Excerpt provided:
How to Dissolve an LLC in Texas: Steps and Requirements
Learn the official steps to dissolve a Texas LLC, from member approval and settling debts to filing Form 651 with the state.
Learn the official steps to dissolve a Texas LLC, from member approval and settling debts to filing Form 651 with the state.
Dissolving a Texas LLC requires a member vote, a winding-up period to settle debts, tax clearance from the Comptroller, a final filing with the Secretary of State, and closure of federal and state accounts. Skipping any step leaves the entity legally alive, which means ongoing franchise tax obligations and potential personal liability for members. The entire process typically takes a few weeks to several months depending on how quickly you resolve outstanding debts and obtain tax clearance.
Dissolution starts with a formal vote. Under Texas Business Organizations Code Section 101.552, a majority of all LLC members must approve the voluntary winding up of the company.1Texas Public Law. Texas Business Organizations Code Section 101.552 Approval of Voluntary Winding Up If your company agreement sets a different threshold, that controls instead. For LLCs with no members remaining, a majority vote of all managers satisfies the requirement.
Document the vote in a written resolution signed by every member who approved the dissolution. This resolution is your proof that the company followed its own governance rules and Texas law. Keep it in the company’s permanent records. If a creditor, former member, or court ever questions whether the dissolution was properly authorized, the signed resolution is what settles the dispute.
A voluntary vote is the most common trigger, but it’s not the only one. Winding up is also required if the LLC’s stated duration period expires, if the company agreement specifies a triggering event, if the last remaining member departs without a successor being appointed within the time the company agreement allows, or if a court orders dissolution.2Texas Legislature. Texas Business Organizations Code Chapter 11 – Winding Up and Termination of Domestic Entity
After the vote, the LLC enters its winding-up period. This isn’t optional paperwork — it’s a legal phase where the business must resolve all outstanding obligations before it can file for termination. Members or managers overseeing the wind-up should begin as soon as reasonably practicable after the triggering event.3State of Texas. Texas Business Organizations Code Section 11.052 Winding Up Procedures
The Business Organizations Code requires the LLC to send written notice of the winding up to every known claimant against the company.3State of Texas. Texas Business Organizations Code Section 11.052 Winding Up Procedures “Known claimant” means anyone who has an existing claim or could foreseeably have one — vendors with outstanding invoices, landlords, lenders, and contract counterparties. Send these notices by a method you can prove later, such as certified mail.

Item position entries:
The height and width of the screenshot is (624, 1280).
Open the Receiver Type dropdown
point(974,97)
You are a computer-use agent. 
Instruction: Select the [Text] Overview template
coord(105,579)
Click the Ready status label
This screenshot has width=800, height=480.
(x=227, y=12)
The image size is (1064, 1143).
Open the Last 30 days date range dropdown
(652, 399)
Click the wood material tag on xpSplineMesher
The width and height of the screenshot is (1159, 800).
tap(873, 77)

---

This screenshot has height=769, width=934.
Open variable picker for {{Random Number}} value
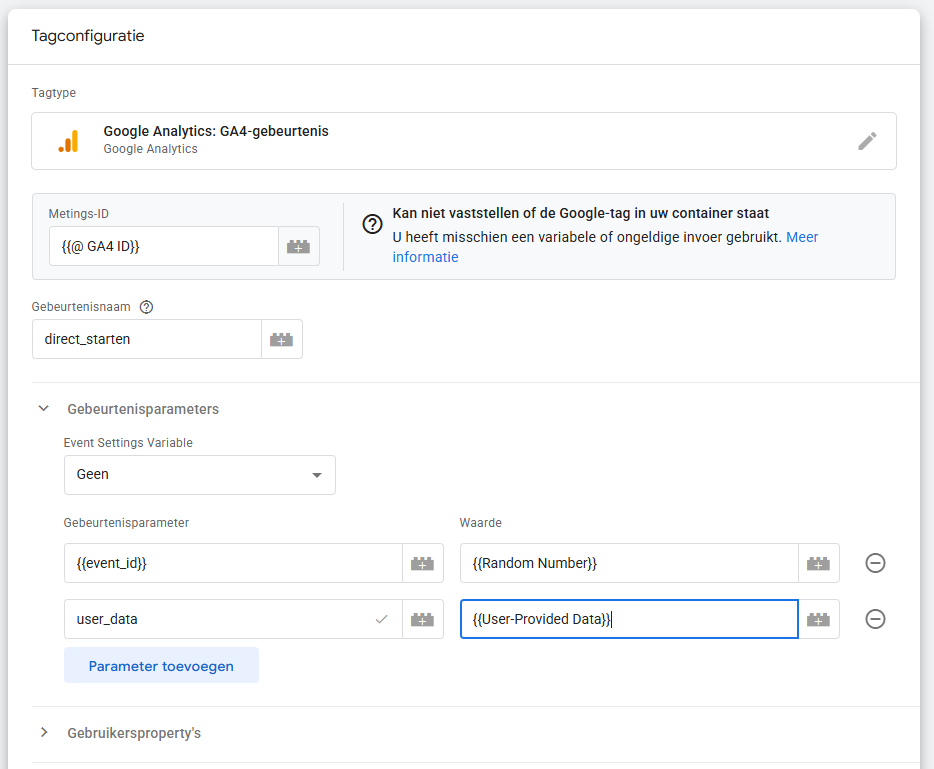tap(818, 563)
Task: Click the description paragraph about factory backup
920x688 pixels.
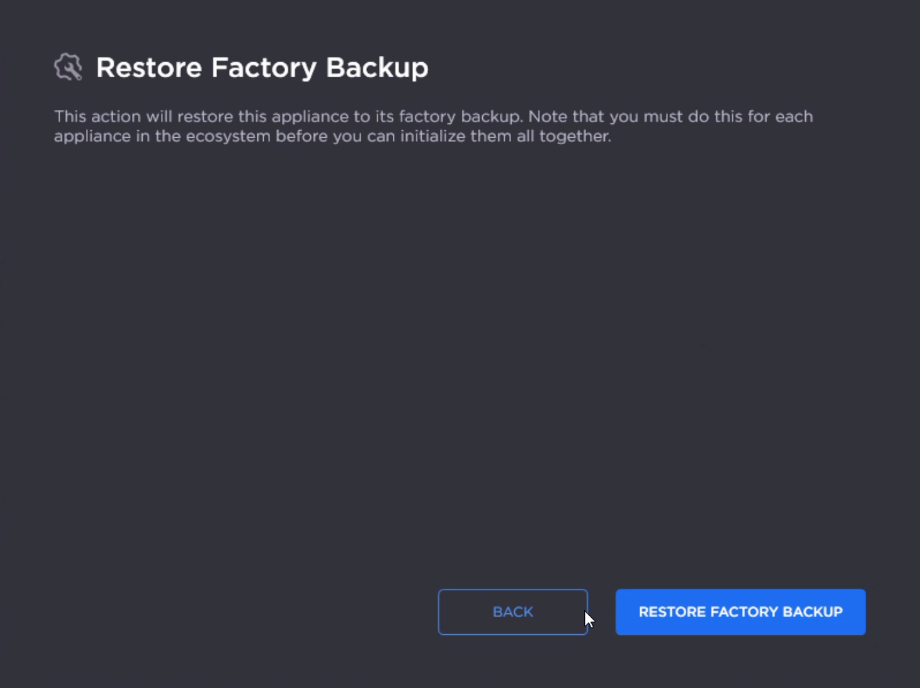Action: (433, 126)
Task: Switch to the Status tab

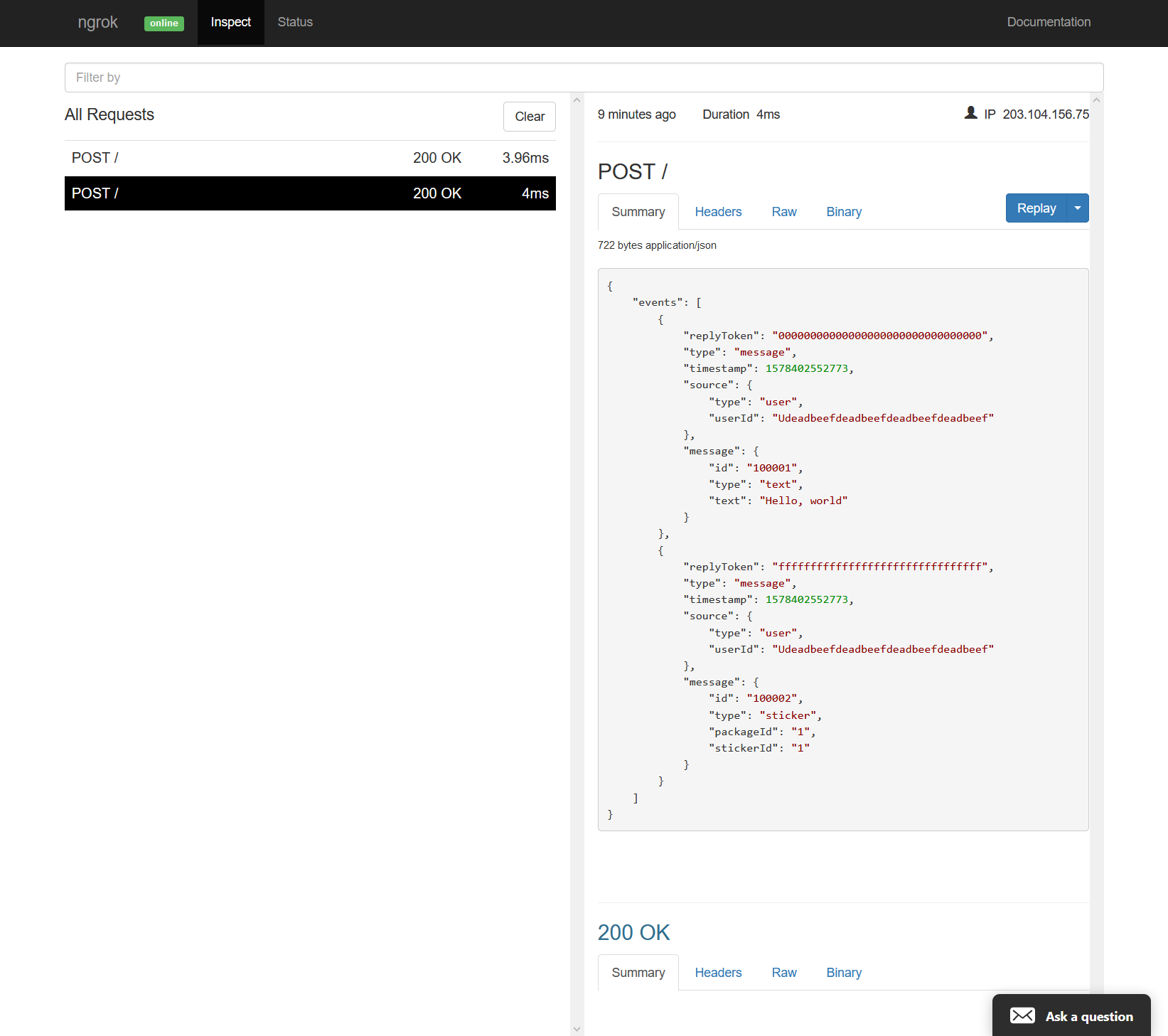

Instructions:
1. In the guide on dissolving a Texas LLC, which events besides a voluntary member vote require an LLC to wind up? List each one.
2. Using the Texas LLC dissolution guide, explain why members should sign a written resolution recording the dissolution vote and keep it in the company's permanent records.
3. Write the next part of the guide on dissolving a Texas LLC, picking up right after its last sentence.

Outputs for the tasks:
1.
- The LLC's stated duration period expires.
- An event the company agreement names as a trigger occurs.
- The last remaining member leaves and no successor is appointed within the time the company agreement allows.
- A court orders dissolution.

2. The signed resolution proves that the company followed its own governance rules and Texas law when it approved dissolution. If a creditor, former member, or court later asks whether the dissolution was properly authorized, that resolution settles the dispute.

3.
Asset distribution follows a strict priority. The LLC must first use its property to pay off all liabilities and obligations. If there isn’t enough to cover everything, the property gets applied as fairly as possible across all debts, including debts owed to members (other than their share of distributions). Only after all debts are settled or adequately provided for can the remaining assets be distributed to members according to their ownership interests.4State of Texas. Texas Business Organizations Code Section 11.053 Property Applied to Discharge Liabilities and Obligations
This is where many dissolutions get messy. Members sometimes want to take distributions before all creditors are paid, especially when the LLC still appears to have plenty of assets. Resist that impulse — distributing assets prematurely can expose members to personal liability for the LLC’s unpaid debts.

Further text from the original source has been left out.